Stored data

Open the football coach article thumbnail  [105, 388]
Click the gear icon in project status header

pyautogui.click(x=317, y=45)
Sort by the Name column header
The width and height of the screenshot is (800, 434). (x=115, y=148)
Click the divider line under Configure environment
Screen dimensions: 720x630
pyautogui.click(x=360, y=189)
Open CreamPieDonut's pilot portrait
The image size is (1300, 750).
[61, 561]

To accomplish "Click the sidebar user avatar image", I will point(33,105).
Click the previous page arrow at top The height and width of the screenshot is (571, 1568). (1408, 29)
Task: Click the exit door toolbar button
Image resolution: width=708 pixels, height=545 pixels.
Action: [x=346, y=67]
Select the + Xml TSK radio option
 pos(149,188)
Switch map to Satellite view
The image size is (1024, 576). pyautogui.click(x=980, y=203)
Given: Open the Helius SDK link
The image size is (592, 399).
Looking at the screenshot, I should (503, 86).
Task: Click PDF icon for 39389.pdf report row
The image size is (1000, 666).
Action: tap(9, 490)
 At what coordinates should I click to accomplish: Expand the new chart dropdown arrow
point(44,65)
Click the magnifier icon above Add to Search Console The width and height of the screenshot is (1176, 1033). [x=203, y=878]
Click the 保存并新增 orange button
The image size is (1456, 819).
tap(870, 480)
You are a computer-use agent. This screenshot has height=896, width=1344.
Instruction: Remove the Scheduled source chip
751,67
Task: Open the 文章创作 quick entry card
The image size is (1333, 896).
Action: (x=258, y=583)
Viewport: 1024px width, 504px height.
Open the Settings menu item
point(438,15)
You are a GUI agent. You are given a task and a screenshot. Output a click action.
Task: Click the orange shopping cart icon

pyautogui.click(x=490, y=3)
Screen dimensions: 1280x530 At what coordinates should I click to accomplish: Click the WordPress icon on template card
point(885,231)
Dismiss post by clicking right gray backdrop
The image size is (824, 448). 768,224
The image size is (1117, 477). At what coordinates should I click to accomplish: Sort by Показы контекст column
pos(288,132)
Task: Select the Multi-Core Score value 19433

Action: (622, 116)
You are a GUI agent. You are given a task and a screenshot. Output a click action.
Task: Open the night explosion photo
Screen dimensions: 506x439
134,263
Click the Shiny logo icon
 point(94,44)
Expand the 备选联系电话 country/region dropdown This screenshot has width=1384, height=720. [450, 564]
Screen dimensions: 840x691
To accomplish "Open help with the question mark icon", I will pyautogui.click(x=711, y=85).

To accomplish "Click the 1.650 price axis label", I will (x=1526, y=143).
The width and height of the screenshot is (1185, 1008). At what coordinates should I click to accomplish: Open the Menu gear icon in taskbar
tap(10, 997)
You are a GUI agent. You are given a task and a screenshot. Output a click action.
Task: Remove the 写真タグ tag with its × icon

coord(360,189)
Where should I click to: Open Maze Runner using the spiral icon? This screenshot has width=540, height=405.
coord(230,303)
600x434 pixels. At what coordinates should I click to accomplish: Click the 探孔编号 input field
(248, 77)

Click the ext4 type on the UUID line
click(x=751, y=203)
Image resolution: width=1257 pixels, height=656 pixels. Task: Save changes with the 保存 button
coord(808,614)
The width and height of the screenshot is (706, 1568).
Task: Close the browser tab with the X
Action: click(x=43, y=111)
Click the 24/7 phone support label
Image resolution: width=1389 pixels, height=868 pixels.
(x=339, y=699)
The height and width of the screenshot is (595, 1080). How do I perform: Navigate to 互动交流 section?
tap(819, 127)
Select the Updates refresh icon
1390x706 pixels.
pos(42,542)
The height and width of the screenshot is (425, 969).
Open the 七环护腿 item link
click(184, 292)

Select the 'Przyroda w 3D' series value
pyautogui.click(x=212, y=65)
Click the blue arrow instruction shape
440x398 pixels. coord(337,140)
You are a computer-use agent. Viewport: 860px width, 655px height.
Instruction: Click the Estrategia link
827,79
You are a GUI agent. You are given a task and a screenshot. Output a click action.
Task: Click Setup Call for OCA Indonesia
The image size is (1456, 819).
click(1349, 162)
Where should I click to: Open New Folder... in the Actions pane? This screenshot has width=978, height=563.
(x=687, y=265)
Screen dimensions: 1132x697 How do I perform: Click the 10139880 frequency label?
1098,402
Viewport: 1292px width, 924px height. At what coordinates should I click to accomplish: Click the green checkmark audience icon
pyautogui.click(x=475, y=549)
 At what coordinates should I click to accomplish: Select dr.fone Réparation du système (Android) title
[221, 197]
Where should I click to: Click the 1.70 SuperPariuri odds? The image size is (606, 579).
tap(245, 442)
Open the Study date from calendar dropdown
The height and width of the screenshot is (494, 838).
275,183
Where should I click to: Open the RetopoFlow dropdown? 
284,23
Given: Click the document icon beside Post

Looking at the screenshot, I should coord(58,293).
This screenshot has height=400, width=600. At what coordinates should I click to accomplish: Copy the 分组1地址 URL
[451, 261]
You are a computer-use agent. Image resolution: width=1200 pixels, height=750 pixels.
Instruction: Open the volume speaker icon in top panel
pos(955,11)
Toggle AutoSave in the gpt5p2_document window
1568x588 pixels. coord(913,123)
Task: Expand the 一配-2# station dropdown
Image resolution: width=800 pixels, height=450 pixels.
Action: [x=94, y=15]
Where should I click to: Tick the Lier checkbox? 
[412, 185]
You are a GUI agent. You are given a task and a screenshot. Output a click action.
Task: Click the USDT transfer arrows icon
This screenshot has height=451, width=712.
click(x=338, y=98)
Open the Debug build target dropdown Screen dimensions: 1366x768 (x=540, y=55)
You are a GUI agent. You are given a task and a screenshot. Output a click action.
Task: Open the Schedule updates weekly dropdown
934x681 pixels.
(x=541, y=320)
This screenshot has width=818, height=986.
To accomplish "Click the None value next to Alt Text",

Work item: In full and without alteration, retype the entries above.

Reply to the exercise:
Open the football coach article thumbnail  [105, 388]
Click the gear icon in project status header

pyautogui.click(x=317, y=45)
Sort by the Name column header
The width and height of the screenshot is (800, 434). (x=115, y=148)
Click the divider line under Configure environment
Screen dimensions: 720x630
pyautogui.click(x=360, y=189)
Open CreamPieDonut's pilot portrait
The image size is (1300, 750).
[61, 561]

To accomplish "Click the sidebar user avatar image", I will point(33,105).
Click the previous page arrow at top The height and width of the screenshot is (571, 1568). (1408, 29)
Task: Click the exit door toolbar button
Image resolution: width=708 pixels, height=545 pixels.
Action: [x=346, y=67]
Select the + Xml TSK radio option
 pos(149,188)
Switch map to Satellite view
The image size is (1024, 576). pyautogui.click(x=980, y=203)
Given: Open the Helius SDK link
The image size is (592, 399).
Looking at the screenshot, I should (503, 86).
Task: Click PDF icon for 39389.pdf report row
The image size is (1000, 666).
Action: tap(9, 490)
 At what coordinates should I click to accomplish: Expand the new chart dropdown arrow
point(44,65)
Click the magnifier icon above Add to Search Console The width and height of the screenshot is (1176, 1033). [x=203, y=878]
Click the 保存并新增 orange button
The image size is (1456, 819).
tap(870, 480)
You are a computer-use agent. This screenshot has height=896, width=1344.
Instruction: Remove the Scheduled source chip
751,67
Task: Open the 文章创作 quick entry card
The image size is (1333, 896).
Action: (x=258, y=583)
Viewport: 1024px width, 504px height.
Open the Settings menu item
point(438,15)
You are a GUI agent. You are given a task and a screenshot. Output a click action.
Task: Click the orange shopping cart icon

pyautogui.click(x=490, y=3)
Screen dimensions: 1280x530 At what coordinates should I click to accomplish: Click the WordPress icon on template card
point(885,231)
Dismiss post by clicking right gray backdrop
The image size is (824, 448). 768,224
The image size is (1117, 477). At what coordinates should I click to accomplish: Sort by Показы контекст column
pos(288,132)
Task: Select the Multi-Core Score value 19433

Action: (622, 116)
You are a GUI agent. You are given a task and a screenshot. Output a click action.
Task: Open the night explosion photo
Screen dimensions: 506x439
134,263
Click the Shiny logo icon
 point(94,44)
Expand the 备选联系电话 country/region dropdown This screenshot has width=1384, height=720. [450, 564]
Screen dimensions: 840x691
To accomplish "Open help with the question mark icon", I will pyautogui.click(x=711, y=85).

To accomplish "Click the 1.650 price axis label", I will (x=1526, y=143).
The width and height of the screenshot is (1185, 1008). At what coordinates should I click to accomplish: Open the Menu gear icon in taskbar
tap(10, 997)
You are a GUI agent. You are given a task and a screenshot. Output a click action.
Task: Remove the 写真タグ tag with its × icon

coord(360,189)
Where should I click to: Open Maze Runner using the spiral icon? This screenshot has width=540, height=405.
coord(230,303)
600x434 pixels. At what coordinates should I click to accomplish: Click the 探孔编号 input field
(248, 77)

Click the ext4 type on the UUID line
click(x=751, y=203)
Image resolution: width=1257 pixels, height=656 pixels. Task: Save changes with the 保存 button
coord(808,614)
The width and height of the screenshot is (706, 1568).
Task: Close the browser tab with the X
Action: click(x=43, y=111)
Click the 24/7 phone support label
Image resolution: width=1389 pixels, height=868 pixels.
(x=339, y=699)
The height and width of the screenshot is (595, 1080). How do I perform: Navigate to 互动交流 section?
tap(819, 127)
Select the Updates refresh icon
1390x706 pixels.
pos(42,542)
The height and width of the screenshot is (425, 969).
Open the 七环护腿 item link
click(184, 292)

Select the 'Przyroda w 3D' series value
pyautogui.click(x=212, y=65)
Click the blue arrow instruction shape
440x398 pixels. coord(337,140)
You are a computer-use agent. Viewport: 860px width, 655px height.
Instruction: Click the Estrategia link
827,79
You are a GUI agent. You are given a task and a screenshot. Output a click action.
Task: Click Setup Call for OCA Indonesia
The image size is (1456, 819).
click(1349, 162)
Where should I click to: Open New Folder... in the Actions pane? This screenshot has width=978, height=563.
(x=687, y=265)
Screen dimensions: 1132x697 How do I perform: Click the 10139880 frequency label?
1098,402
Viewport: 1292px width, 924px height. At what coordinates should I click to accomplish: Click the green checkmark audience icon
pyautogui.click(x=475, y=549)
 At what coordinates should I click to accomplish: Select dr.fone Réparation du système (Android) title
[221, 197]
Where should I click to: Click the 1.70 SuperPariuri odds? The image size is (606, 579).
tap(245, 442)
Open the Study date from calendar dropdown
The height and width of the screenshot is (494, 838).
275,183
Where should I click to: Open the RetopoFlow dropdown? 
284,23
Given: Click the document icon beside Post

Looking at the screenshot, I should coord(58,293).
This screenshot has height=400, width=600. At what coordinates should I click to accomplish: Copy the 分组1地址 URL
[451, 261]
You are a computer-use agent. Image resolution: width=1200 pixels, height=750 pixels.
Instruction: Open the volume speaker icon in top panel
pos(955,11)
Toggle AutoSave in the gpt5p2_document window
1568x588 pixels. coord(913,123)
Task: Expand the 一配-2# station dropdown
Image resolution: width=800 pixels, height=450 pixels.
Action: [x=94, y=15]
Where should I click to: Tick the Lier checkbox? 
[412, 185]
You are a GUI agent. You are given a task and a screenshot. Output a click action.
Task: Click the USDT transfer arrows icon
This screenshot has height=451, width=712.
click(x=338, y=98)
Open the Debug build target dropdown Screen dimensions: 1366x768 (x=540, y=55)
You are a GUI agent. You are given a task and a screenshot. Output a click action.
Task: Open the Schedule updates weekly dropdown
934x681 pixels.
(x=541, y=320)
This screenshot has width=818, height=986.
To accomplish "Click the None value next to Alt Text",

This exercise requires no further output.